**Problem requirements**
Convert the listing below into a JSON list of strings, one string per line. Start at its first line, stop after the line containing "This screenshot has width=790, height=1265.", and include nothing past that point.

[Item coordinate data]
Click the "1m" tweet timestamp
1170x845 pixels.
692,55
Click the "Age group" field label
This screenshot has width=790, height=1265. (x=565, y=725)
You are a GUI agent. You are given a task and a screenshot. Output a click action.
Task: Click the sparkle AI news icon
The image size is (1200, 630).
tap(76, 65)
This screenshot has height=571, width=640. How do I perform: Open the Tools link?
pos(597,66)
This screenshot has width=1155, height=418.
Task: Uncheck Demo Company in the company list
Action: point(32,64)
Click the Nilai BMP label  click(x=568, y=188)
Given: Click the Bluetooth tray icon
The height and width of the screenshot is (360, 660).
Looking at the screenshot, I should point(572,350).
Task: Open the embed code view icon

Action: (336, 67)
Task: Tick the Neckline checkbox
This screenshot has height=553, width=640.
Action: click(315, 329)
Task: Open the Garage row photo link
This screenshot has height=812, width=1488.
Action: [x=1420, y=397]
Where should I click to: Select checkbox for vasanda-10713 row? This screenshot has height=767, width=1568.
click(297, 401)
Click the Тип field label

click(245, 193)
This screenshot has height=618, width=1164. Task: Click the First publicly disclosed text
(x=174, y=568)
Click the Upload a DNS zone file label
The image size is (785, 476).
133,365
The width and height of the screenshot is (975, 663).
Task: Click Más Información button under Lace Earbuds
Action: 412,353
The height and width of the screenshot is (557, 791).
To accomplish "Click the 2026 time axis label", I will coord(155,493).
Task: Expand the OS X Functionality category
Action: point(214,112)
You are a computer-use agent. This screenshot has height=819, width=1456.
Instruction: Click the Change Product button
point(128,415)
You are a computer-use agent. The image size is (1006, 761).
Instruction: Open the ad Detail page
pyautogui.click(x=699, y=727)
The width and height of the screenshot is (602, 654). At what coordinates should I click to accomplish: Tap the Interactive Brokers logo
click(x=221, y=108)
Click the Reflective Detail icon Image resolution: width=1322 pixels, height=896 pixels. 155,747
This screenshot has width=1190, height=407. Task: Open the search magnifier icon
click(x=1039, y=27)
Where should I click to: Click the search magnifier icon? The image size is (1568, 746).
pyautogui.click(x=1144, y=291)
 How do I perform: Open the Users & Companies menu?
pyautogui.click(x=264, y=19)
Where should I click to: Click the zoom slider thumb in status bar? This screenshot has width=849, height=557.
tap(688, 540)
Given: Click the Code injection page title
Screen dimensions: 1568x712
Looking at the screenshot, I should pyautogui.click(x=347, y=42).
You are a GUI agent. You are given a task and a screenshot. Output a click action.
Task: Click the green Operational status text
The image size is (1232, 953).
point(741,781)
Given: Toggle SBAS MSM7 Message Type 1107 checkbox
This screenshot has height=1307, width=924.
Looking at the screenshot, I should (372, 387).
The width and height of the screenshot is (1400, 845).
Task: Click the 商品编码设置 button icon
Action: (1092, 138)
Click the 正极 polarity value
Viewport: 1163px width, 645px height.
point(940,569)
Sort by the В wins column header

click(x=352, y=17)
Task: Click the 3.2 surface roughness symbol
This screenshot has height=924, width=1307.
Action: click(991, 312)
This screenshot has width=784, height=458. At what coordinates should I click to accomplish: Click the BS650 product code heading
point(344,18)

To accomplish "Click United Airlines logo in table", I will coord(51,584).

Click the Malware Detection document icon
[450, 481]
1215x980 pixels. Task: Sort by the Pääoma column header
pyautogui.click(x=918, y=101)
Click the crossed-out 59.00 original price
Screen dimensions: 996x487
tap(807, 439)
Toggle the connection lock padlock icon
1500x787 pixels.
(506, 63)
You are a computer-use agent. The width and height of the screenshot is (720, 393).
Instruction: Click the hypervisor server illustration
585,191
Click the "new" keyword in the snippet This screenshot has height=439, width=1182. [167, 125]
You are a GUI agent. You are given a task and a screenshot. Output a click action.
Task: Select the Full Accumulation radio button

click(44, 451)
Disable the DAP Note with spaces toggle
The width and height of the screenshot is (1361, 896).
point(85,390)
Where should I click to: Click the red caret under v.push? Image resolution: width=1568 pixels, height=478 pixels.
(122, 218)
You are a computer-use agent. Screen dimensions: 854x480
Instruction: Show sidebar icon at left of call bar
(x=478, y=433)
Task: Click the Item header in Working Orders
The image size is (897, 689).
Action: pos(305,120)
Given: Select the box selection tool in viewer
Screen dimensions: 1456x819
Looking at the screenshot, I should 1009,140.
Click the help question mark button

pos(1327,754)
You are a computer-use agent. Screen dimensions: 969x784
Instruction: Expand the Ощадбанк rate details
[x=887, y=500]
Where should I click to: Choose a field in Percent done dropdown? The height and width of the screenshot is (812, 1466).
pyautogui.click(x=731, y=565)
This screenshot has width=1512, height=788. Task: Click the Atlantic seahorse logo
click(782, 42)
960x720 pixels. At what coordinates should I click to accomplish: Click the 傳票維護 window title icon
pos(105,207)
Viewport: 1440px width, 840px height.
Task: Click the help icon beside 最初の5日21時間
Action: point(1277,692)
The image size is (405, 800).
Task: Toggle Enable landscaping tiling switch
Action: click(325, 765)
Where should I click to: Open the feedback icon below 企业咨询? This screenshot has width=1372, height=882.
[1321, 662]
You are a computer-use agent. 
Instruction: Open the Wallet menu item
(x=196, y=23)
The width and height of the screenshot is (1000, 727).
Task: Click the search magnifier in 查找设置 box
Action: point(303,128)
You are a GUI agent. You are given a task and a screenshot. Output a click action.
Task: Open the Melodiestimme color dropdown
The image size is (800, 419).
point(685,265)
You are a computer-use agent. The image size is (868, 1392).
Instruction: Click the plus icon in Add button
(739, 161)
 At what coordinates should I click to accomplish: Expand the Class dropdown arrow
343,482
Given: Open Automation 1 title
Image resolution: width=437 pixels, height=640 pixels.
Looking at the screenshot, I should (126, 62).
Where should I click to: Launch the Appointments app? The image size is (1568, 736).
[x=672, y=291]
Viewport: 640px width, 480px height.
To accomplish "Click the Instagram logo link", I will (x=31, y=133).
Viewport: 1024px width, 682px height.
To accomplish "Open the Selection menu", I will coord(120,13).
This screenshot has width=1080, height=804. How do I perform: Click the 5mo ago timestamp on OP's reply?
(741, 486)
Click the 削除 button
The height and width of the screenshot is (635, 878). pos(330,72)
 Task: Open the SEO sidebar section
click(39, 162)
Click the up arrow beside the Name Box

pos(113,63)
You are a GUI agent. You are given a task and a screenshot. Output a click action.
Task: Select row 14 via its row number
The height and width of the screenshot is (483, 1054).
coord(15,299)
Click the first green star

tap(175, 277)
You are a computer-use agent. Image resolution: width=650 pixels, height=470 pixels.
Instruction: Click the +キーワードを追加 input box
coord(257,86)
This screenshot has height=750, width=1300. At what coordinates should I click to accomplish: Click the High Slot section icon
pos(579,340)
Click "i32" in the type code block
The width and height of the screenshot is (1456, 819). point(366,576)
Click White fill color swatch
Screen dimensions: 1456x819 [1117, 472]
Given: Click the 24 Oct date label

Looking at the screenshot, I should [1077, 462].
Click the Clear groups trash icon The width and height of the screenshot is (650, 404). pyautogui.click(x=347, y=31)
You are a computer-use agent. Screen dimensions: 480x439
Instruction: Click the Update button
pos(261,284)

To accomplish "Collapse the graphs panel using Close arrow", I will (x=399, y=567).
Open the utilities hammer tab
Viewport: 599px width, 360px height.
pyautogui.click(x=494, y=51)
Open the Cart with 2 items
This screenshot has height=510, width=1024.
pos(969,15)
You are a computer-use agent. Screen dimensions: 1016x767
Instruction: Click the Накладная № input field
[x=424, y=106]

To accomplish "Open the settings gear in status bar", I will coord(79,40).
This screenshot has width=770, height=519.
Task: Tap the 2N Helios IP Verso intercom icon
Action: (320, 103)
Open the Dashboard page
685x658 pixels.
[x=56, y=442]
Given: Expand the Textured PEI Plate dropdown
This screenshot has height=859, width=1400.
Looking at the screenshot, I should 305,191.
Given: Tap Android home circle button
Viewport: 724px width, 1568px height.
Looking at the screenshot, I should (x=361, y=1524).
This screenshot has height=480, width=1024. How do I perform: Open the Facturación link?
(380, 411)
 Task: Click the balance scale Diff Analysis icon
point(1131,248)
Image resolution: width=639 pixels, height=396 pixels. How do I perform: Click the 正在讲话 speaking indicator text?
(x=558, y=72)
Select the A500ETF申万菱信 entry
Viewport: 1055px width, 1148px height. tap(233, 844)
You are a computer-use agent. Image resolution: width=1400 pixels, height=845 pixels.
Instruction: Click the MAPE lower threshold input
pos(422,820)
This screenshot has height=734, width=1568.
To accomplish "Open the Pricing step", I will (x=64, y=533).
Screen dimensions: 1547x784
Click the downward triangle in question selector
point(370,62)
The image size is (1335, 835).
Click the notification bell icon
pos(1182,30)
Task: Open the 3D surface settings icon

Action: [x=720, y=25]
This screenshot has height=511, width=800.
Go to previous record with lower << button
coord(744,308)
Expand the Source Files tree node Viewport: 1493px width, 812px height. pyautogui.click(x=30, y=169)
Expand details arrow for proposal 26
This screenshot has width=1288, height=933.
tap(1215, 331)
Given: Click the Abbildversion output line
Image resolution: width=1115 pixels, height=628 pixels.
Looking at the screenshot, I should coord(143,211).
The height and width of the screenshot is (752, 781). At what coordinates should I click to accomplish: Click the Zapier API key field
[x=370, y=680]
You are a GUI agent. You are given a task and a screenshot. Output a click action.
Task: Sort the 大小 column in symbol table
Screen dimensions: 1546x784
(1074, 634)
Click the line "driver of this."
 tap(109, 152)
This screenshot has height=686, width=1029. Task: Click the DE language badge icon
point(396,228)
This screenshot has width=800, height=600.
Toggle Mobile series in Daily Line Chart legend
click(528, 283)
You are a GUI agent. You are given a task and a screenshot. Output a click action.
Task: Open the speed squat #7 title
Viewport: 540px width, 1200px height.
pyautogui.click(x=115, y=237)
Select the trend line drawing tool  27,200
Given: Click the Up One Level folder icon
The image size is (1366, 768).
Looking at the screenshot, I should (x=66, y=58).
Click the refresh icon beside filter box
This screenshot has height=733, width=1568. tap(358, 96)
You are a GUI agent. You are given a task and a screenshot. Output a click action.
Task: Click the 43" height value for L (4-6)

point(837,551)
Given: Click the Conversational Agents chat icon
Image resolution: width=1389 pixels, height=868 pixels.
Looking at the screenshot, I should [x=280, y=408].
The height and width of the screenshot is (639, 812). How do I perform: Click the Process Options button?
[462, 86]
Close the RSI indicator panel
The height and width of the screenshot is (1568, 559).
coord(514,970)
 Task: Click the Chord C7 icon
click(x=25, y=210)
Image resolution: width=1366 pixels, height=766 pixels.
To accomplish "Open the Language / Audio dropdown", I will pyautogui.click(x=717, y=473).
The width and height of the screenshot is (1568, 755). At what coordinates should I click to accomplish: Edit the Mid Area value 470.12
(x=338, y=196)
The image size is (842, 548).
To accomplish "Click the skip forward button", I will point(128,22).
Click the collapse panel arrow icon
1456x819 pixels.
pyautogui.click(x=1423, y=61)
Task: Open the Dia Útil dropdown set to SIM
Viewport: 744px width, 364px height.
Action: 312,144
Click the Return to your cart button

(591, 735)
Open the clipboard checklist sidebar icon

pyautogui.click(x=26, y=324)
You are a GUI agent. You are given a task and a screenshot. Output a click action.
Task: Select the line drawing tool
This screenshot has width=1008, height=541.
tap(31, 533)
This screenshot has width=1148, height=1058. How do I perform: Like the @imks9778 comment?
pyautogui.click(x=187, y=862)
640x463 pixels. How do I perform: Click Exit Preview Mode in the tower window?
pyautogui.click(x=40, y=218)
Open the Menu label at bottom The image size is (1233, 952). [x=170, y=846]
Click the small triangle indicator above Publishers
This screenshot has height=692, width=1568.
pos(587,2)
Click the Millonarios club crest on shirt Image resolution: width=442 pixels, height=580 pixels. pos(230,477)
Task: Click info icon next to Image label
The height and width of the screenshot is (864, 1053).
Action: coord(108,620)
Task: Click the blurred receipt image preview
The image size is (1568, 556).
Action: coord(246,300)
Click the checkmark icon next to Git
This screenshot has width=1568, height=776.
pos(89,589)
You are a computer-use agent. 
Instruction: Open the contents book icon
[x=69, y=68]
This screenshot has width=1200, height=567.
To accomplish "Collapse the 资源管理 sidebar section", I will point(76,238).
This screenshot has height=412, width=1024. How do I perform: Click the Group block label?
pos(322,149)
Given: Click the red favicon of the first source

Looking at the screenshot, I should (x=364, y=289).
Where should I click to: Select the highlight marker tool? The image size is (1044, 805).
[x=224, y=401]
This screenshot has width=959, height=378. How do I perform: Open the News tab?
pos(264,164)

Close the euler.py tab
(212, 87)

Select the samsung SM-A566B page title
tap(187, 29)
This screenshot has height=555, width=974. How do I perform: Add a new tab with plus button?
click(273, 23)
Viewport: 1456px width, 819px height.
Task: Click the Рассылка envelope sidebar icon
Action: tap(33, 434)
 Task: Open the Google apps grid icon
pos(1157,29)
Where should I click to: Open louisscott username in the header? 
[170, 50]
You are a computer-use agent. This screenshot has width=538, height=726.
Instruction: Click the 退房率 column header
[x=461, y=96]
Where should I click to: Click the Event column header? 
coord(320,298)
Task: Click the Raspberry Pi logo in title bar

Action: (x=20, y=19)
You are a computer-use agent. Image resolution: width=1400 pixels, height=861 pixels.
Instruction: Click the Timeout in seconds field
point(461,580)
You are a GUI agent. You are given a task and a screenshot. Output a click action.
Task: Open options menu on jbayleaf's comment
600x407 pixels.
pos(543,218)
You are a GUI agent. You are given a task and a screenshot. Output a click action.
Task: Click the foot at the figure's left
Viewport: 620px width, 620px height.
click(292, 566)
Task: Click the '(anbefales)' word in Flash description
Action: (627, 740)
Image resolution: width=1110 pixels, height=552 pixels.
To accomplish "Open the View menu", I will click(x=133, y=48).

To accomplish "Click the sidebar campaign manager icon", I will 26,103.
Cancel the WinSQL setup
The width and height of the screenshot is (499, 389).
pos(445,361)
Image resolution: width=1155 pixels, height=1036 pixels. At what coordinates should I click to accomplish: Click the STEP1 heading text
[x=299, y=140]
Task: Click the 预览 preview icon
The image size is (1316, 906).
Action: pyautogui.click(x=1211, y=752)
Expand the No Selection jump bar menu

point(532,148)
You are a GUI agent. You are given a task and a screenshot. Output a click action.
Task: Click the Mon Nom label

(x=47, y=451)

**Answer to the problem**
[
  "Click the \"1m\" tweet timestamp",
  "1170x845 pixels.",
  "692,55",
  "Click the \"Age group\" field label",
  "This screenshot has width=790, height=1265. (x=565, y=725)"
]